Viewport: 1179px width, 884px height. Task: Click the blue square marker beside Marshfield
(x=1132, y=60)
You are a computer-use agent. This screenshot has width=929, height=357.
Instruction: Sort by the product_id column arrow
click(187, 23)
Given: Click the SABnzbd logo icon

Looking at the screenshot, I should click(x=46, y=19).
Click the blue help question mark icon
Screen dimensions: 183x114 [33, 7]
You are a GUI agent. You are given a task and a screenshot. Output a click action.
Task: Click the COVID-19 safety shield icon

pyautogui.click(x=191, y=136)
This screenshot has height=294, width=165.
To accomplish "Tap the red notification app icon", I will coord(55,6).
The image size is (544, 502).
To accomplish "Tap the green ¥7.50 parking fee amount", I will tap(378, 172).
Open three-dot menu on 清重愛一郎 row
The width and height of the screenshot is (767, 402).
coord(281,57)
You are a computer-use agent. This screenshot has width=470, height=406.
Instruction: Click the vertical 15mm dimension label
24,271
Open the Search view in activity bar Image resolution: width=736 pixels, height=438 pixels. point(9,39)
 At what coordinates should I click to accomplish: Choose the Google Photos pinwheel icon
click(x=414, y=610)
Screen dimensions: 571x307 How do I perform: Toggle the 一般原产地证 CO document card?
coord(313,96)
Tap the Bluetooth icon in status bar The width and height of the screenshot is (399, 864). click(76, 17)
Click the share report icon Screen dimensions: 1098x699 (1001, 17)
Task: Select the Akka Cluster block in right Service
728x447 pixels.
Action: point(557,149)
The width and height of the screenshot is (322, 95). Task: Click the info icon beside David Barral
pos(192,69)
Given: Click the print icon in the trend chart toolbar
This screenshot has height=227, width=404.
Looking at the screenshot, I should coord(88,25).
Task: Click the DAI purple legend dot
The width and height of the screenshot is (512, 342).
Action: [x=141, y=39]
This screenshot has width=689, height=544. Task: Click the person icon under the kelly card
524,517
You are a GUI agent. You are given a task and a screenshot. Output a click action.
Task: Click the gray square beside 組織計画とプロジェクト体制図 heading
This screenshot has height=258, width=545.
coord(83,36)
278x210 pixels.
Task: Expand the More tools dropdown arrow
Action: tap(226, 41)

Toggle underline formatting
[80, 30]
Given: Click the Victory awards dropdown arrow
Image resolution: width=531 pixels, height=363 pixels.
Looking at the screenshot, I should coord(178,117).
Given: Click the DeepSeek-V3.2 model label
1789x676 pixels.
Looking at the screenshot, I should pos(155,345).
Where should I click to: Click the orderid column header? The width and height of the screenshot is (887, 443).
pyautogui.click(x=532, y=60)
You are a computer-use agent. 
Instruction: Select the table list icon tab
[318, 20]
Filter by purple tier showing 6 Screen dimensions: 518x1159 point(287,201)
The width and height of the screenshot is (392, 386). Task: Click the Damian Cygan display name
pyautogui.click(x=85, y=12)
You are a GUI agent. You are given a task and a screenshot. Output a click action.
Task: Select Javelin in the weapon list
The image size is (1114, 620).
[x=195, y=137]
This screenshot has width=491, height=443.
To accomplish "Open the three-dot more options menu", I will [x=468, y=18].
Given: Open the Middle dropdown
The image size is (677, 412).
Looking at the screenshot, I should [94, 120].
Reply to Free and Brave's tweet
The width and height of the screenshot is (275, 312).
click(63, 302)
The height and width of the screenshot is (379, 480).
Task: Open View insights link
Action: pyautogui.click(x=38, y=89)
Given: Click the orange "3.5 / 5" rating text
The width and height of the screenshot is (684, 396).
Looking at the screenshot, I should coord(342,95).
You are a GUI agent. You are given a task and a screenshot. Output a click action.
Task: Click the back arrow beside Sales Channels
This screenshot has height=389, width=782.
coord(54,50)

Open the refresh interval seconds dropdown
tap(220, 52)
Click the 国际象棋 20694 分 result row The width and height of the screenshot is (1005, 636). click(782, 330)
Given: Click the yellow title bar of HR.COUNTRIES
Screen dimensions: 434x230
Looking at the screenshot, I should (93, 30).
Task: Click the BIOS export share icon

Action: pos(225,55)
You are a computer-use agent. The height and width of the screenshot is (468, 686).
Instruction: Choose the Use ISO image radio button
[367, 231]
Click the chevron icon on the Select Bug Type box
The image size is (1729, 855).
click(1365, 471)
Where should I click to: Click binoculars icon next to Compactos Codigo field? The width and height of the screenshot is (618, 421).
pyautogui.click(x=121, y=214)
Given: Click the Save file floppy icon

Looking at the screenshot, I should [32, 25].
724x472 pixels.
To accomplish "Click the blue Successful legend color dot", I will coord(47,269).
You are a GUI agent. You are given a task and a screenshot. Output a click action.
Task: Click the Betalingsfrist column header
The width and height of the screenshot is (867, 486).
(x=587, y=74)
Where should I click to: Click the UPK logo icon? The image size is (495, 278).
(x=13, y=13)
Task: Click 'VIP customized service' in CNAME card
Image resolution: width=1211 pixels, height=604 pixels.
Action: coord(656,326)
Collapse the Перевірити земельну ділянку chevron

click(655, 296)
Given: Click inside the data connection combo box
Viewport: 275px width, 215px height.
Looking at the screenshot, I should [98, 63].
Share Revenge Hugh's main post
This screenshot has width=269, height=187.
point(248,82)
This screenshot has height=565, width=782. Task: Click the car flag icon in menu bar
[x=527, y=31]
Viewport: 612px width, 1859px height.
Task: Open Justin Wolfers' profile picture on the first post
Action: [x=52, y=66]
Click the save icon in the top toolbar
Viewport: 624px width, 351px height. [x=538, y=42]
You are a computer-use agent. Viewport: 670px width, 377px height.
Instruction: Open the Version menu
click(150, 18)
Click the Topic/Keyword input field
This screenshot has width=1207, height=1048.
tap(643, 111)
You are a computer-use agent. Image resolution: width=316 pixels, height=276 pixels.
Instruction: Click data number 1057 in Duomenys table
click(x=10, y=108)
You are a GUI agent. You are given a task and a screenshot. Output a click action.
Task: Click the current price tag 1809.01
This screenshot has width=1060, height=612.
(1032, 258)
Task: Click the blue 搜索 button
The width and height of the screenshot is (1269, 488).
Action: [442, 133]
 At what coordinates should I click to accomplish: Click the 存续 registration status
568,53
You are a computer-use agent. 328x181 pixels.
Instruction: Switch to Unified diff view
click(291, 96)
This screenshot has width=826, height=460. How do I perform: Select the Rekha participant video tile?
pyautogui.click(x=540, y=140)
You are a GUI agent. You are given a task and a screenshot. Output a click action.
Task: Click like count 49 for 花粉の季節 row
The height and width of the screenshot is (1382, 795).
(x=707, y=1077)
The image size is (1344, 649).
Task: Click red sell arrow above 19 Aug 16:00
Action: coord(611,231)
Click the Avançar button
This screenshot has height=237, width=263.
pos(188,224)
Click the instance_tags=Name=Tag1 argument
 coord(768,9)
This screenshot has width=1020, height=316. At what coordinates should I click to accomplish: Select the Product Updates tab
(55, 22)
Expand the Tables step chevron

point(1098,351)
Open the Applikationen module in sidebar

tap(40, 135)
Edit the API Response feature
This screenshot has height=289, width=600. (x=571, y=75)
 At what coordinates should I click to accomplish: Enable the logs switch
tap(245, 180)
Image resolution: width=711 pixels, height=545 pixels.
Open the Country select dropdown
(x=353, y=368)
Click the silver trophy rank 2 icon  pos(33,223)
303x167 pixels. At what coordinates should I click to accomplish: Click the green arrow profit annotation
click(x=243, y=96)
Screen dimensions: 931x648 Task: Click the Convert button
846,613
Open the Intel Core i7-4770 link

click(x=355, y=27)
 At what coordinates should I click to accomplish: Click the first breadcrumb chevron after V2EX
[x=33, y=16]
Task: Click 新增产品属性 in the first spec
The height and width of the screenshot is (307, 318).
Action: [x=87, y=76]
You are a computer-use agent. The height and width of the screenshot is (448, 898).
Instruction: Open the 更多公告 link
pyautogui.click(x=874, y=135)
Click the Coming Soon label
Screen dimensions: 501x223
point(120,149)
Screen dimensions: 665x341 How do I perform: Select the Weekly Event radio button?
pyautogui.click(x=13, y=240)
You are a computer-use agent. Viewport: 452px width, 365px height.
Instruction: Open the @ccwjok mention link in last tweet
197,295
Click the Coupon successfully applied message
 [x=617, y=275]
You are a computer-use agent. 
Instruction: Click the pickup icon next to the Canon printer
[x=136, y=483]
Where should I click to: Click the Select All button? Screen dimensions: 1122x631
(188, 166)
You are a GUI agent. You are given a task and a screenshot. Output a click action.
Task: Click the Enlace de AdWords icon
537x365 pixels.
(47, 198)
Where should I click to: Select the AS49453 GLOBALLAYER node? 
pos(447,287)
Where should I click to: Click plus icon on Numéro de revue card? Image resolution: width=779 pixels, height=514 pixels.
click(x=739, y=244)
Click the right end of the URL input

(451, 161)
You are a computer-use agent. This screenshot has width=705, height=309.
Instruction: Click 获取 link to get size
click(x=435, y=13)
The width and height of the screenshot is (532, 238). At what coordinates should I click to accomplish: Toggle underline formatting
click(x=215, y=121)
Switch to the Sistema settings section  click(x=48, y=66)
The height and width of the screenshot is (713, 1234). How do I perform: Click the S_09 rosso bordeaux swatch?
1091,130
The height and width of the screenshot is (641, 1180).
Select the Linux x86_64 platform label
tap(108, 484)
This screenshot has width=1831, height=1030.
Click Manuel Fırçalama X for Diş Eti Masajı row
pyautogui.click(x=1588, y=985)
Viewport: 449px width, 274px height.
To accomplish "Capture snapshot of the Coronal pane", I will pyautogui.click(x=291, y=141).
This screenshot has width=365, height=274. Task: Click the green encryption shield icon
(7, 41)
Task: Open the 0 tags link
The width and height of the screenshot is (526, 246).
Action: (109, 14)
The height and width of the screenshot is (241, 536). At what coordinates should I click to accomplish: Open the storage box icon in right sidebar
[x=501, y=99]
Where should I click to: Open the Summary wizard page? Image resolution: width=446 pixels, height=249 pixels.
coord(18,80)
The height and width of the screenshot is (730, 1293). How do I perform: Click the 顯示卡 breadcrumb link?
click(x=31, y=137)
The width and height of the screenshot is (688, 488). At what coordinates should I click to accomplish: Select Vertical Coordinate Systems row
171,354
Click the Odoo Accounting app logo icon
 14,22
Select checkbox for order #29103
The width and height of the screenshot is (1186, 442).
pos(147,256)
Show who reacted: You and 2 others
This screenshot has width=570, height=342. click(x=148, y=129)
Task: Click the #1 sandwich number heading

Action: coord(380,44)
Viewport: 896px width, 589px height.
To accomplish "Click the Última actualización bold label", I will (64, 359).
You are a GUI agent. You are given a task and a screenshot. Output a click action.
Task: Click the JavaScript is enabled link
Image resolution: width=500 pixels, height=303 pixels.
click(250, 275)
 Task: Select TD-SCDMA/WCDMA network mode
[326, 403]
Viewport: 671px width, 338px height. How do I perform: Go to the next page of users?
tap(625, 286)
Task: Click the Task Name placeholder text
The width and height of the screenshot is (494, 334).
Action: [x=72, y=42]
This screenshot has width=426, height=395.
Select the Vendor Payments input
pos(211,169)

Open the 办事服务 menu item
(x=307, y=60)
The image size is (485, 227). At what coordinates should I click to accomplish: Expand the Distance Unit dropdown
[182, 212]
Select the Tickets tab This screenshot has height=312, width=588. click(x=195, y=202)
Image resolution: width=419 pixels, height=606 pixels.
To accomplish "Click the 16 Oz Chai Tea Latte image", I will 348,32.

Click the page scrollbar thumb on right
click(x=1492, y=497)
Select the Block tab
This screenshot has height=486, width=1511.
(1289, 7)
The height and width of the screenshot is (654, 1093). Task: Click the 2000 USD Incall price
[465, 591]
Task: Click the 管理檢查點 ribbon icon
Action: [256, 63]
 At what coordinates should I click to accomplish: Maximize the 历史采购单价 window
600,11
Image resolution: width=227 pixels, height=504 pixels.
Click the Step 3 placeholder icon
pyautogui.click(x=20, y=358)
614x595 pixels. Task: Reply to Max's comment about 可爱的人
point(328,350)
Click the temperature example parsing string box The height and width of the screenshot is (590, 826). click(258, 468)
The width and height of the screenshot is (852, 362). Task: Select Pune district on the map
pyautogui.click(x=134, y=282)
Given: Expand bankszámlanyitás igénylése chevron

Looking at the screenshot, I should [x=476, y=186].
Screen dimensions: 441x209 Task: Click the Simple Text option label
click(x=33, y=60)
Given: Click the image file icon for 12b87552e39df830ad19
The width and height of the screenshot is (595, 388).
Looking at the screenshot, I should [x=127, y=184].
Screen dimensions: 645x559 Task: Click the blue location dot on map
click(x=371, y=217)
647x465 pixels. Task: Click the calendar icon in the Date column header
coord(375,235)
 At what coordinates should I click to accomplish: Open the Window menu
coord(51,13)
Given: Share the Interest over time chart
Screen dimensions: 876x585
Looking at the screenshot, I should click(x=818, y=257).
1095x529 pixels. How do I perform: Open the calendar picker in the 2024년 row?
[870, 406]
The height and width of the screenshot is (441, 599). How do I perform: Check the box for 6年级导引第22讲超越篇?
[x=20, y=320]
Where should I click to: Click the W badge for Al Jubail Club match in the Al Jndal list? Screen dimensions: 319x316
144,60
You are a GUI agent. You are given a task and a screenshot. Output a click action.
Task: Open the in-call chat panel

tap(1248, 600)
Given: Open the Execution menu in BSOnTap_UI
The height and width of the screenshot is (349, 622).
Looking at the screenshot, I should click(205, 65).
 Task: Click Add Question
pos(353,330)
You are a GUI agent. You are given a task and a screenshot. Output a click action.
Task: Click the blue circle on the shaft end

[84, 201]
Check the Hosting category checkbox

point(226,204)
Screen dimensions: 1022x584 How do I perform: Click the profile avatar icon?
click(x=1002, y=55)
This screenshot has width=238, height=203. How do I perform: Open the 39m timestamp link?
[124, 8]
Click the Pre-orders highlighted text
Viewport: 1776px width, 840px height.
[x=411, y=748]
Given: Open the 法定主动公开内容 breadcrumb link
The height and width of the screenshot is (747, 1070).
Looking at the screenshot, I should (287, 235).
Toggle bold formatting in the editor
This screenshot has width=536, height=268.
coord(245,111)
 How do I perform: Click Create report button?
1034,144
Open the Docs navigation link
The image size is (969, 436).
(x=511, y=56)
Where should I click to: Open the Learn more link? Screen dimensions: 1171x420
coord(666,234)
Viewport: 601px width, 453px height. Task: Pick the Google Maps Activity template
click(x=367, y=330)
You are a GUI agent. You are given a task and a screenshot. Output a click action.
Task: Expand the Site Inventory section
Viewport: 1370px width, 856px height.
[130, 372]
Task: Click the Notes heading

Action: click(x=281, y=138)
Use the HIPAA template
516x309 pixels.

┄┄┄┄┄┄┄┄┄┄

### [REQUIRED ACTION]
Both end lines included, restate word for word the lines above from the line with "The height and width of the screenshot is (1382, 795)." to the line with "is (448, 898).", and nothing else.

### [COMPLETED EXERCISE]
The height and width of the screenshot is (1382, 795).
(x=707, y=1077)
The image size is (1344, 649).
Task: Click red sell arrow above 19 Aug 16:00
Action: coord(611,231)
Click the Avançar button
This screenshot has height=237, width=263.
pos(188,224)
Click the instance_tags=Name=Tag1 argument
 coord(768,9)
This screenshot has width=1020, height=316. At what coordinates should I click to accomplish: Select the Product Updates tab
(55, 22)
Expand the Tables step chevron

point(1098,351)
Open the Applikationen module in sidebar

tap(40, 135)
Edit the API Response feature
This screenshot has height=289, width=600. (x=571, y=75)
 At what coordinates should I click to accomplish: Enable the logs switch
tap(245, 180)
Image resolution: width=711 pixels, height=545 pixels.
Open the Country select dropdown
(x=353, y=368)
Click the silver trophy rank 2 icon  pos(33,223)
303x167 pixels. At what coordinates should I click to accomplish: Click the green arrow profit annotation
click(x=243, y=96)
Screen dimensions: 931x648 Task: Click the Convert button
846,613
Open the Intel Core i7-4770 link

click(x=355, y=27)
 At what coordinates should I click to accomplish: Click the first breadcrumb chevron after V2EX
[x=33, y=16]
Task: Click 新增产品属性 in the first spec
The height and width of the screenshot is (307, 318).
Action: [x=87, y=76]
You are a computer-use agent. The height and width of the screenshot is (448, 898).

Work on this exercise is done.